Evaluate the definite integral.$$\int_{-\pi / 4}^{\pi / 4}\left(x^{3}+x^{4} \tan x\right) d x$$

Answer

**step1** Understanding the problem

The problem asks us to evaluate a definite integral. The integral is given as $$\int_{-\pi / 4}^{\pi / 4}\left(x^{3}+x^{4} \tan x\right) d x$$.

**step2** Analyzing the interval of integration

The limits of integration are from $$-\frac{\pi}{4}$$ to $$\frac{\pi}{4}$$. This is a symmetric interval about zero, which can be written in the form $$[-a, a]$$ where $$a = \frac{\pi}{4}$$.

**step3** Identifying the integrand

The function being integrated, known as the integrand, is $$f(x) = x^{3}+x^{4} \tan x$$.

**step4** Checking for odd or even function properties

When evaluating definite integrals over symmetric intervals $$[-a, a]$$, it is often helpful to determine if the integrand $$f(x)$$ is an odd function, an even function, or neither.
An even function satisfies $$f(-x) = f(x)$$.
An odd function satisfies $$f(-x) = -f(x)$$.

Question1.step5 (Evaluating $$f(-x)$$ for the first term)
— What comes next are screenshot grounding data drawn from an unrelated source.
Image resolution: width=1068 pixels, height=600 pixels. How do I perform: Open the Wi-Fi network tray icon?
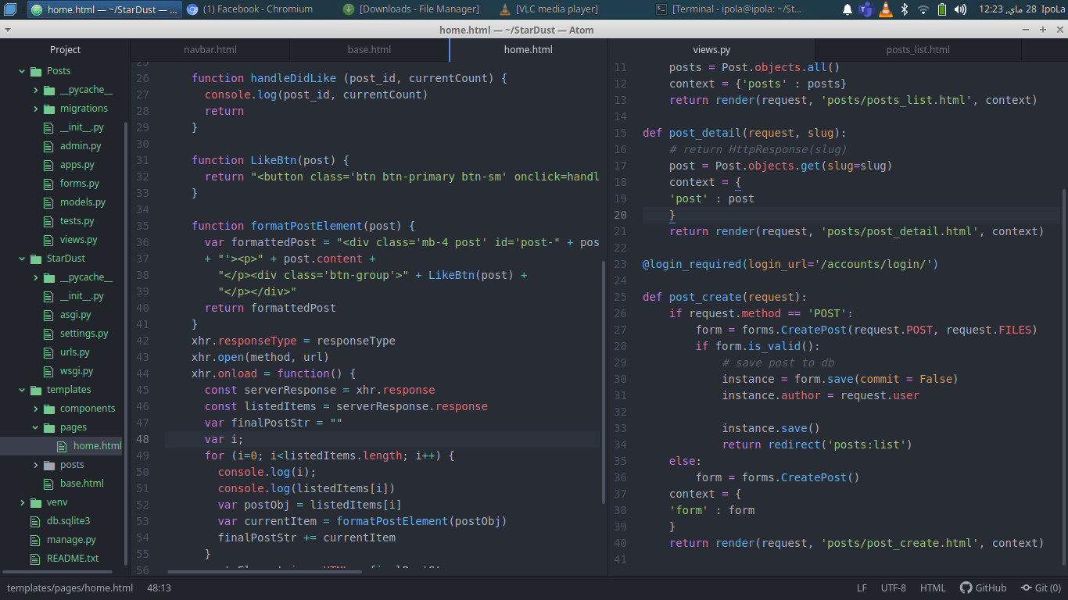pos(923,9)
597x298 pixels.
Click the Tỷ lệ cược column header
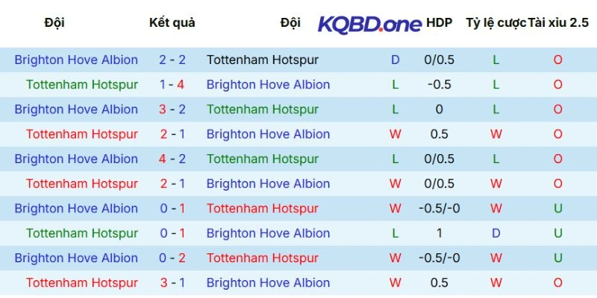pos(496,22)
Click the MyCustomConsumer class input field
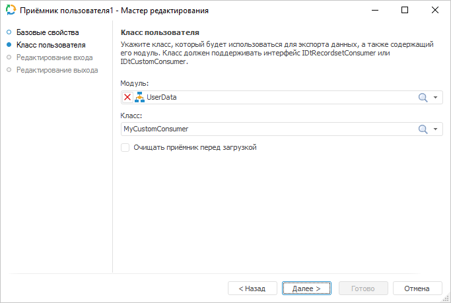Screen dimensions: 451x303 click(x=264, y=129)
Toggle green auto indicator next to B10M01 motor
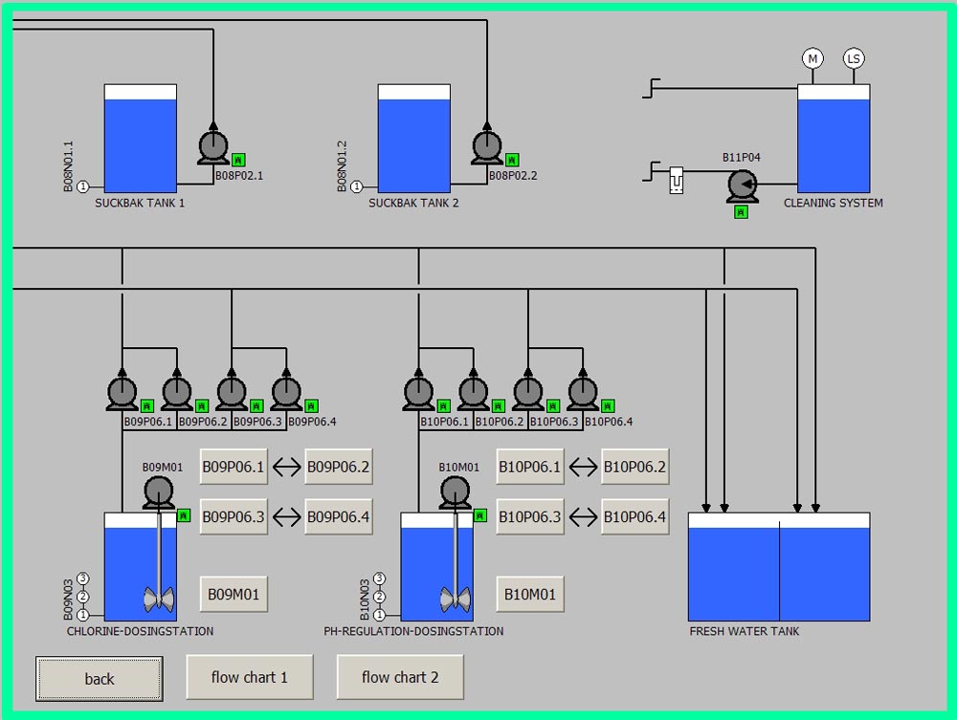The image size is (957, 720). tap(480, 515)
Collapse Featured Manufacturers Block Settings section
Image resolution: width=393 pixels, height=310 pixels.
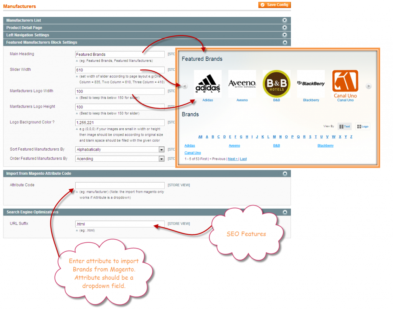tap(284, 43)
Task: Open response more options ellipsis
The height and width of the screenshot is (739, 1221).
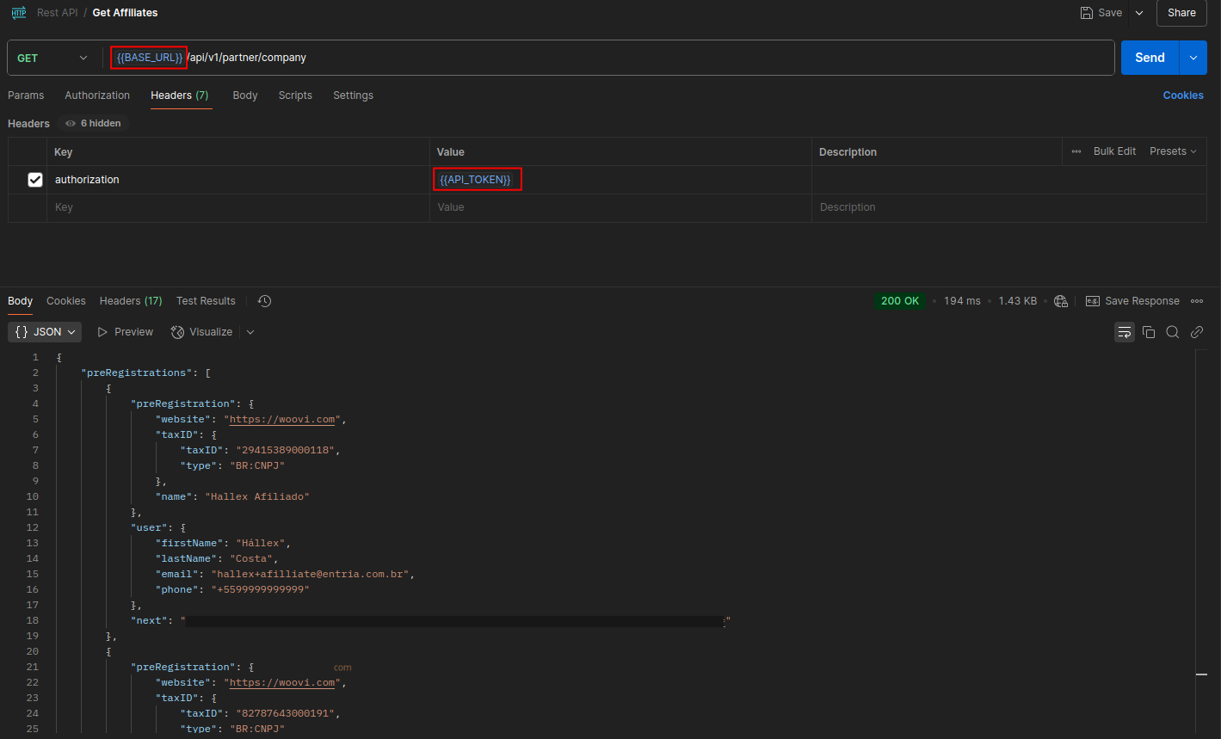Action: pyautogui.click(x=1196, y=301)
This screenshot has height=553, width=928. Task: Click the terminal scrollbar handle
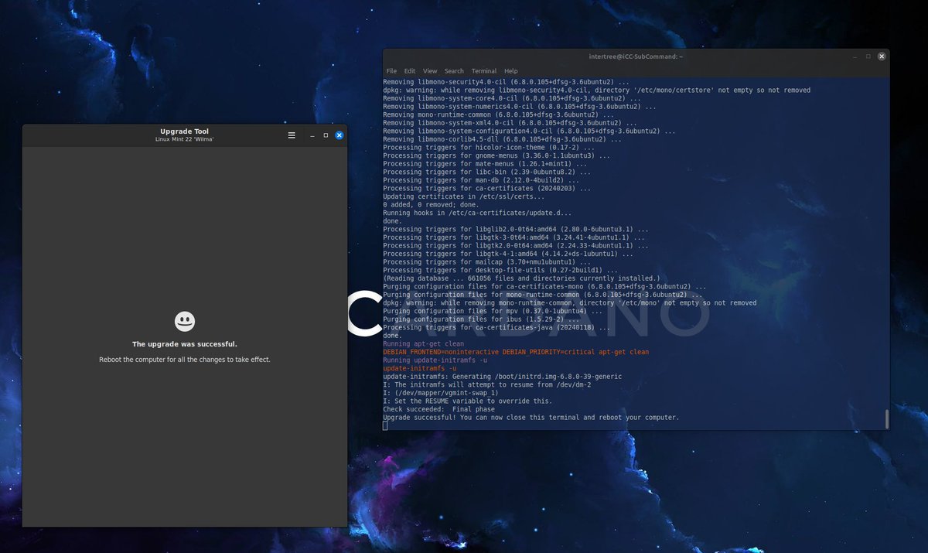[886, 418]
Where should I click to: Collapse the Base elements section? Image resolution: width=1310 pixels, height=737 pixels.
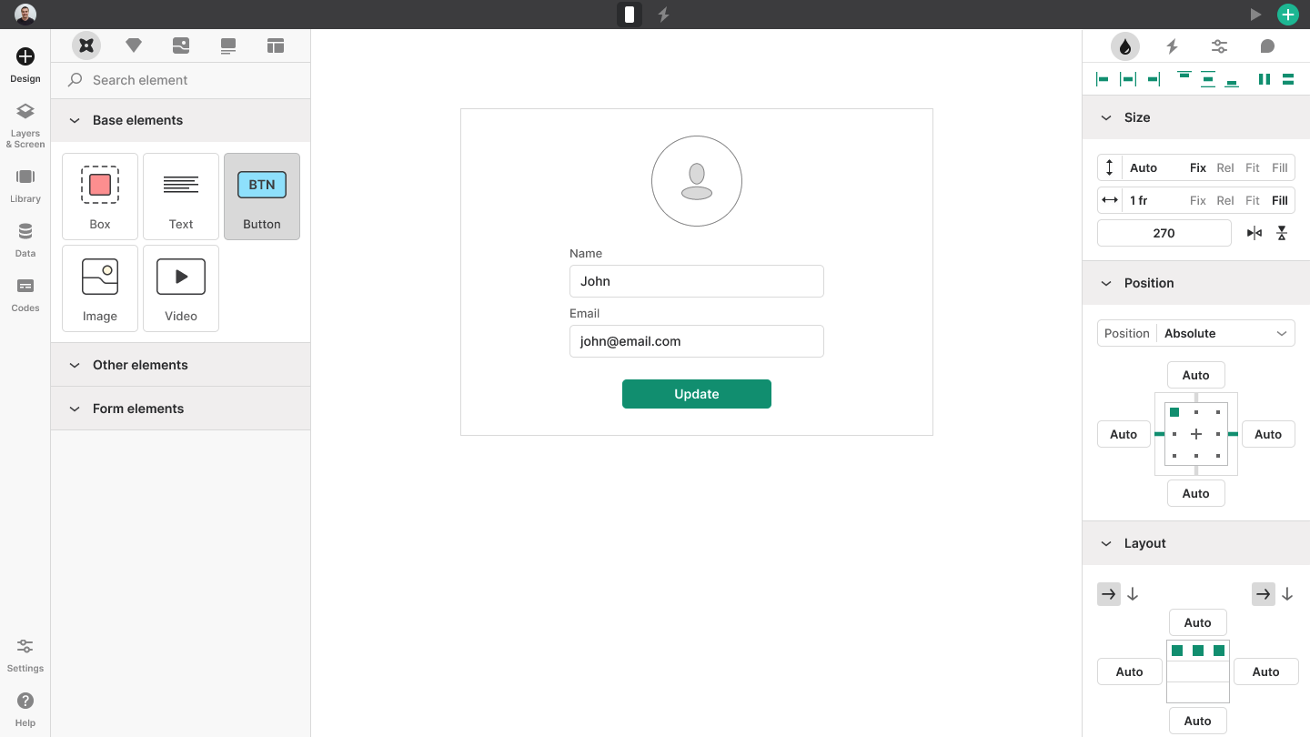pyautogui.click(x=74, y=120)
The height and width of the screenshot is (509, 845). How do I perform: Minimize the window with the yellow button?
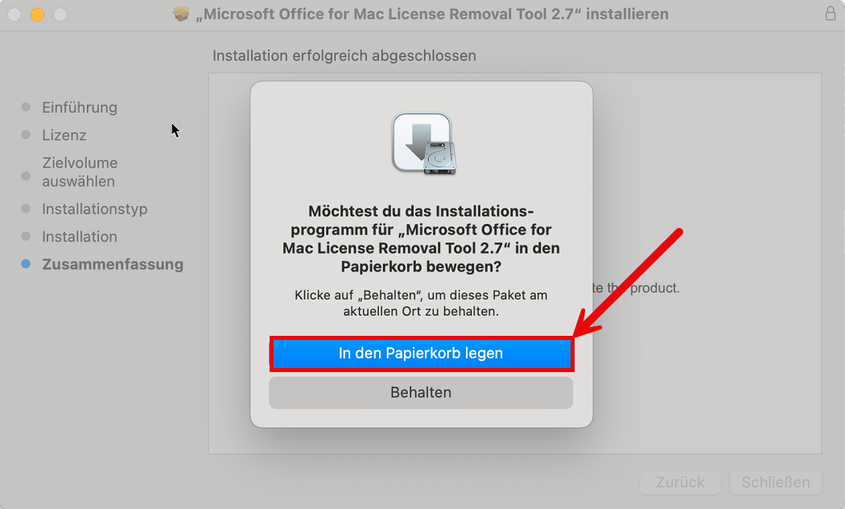(x=37, y=14)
Let's consider the first part of the integrand, $$g(x) = x^3$$.
To check its property, we substitute $$-x$$ for $$x$$:
$$g(-x) = (-x)^3 = -x^3$$.
Since $$g(-x) = -g(x)$$, the term $$x^3$$ is an odd function.

Question1.step6 (Evaluating $$f(-x)$$ for the second term)

Let's consider the second part of the integrand, $$h(x) = x^4 \tan x$$.
We know that raising a negative number to an even power results in a positive number, so $$(-x)^4 = x^4$$.
We also know that the tangent function is an odd function, meaning $$\tan(-x) = -\tan x$$.
Now we substitute $$-x$$ for $$x$$ in $$h(x)$$:
$$h(-x) = (-x)^4 \tan(-x) = x^4 (-\tan x) = -x^4 \tan x$$.
Since $$h(-x) = -h(x)$$, the term $$x^4 \tan x$$ is an odd function.

**step7** Determining the property of the entire integrand

Our integrand $$f(x) = x^3 + x^4 \tan x$$ is the sum of two odd functions ($$x^3$$ and $$x^4 \tan x$$). The sum of two odd functions is always an odd function.
Let's verify this for $$f(x)$$:
$$f(-x) = (-x)^3 + (-x)^4 \tan(-x)$$
$$f(-x) = -x^3 + x^4 (-\tan x)$$
$$f(-x) = -x^3 - x^4 \tan x$$
$$f(-x) = -(x^3 + x^4 \tan x)$$
$$f(-x) = -f(x)$$
Thus, $$f(x)$$ is indeed an odd function.

**step8** Applying the property of odd functions in integration

A fundamental property of definite integrals states that if $$f(x)$$ is an odd function and the interval of integration is symmetric about zero (from $$-a$$ to $$a$$), then the value of the definite integral is zero.
That is, if $$f(-x) = -f(x)$$, then $$\int_{-a}^{a} f(x) dx = 0$$.

**step9** Calculating the definite integral

Since we have established that the integrand $$f(x) = x^3 + x^4 \tan x$$ is an odd function and the integration interval is $$[-\frac{\pi}{4}, \frac{\pi}{4}]$$ (a symmetric interval), we can directly apply the property from the previous step.
Therefore, the value of the definite integral is $$0$$.
$$\int_{-\pi / 4}^{\pi / 4}\left(x^{3}+x^{4} \tan x\right) d x = 0$$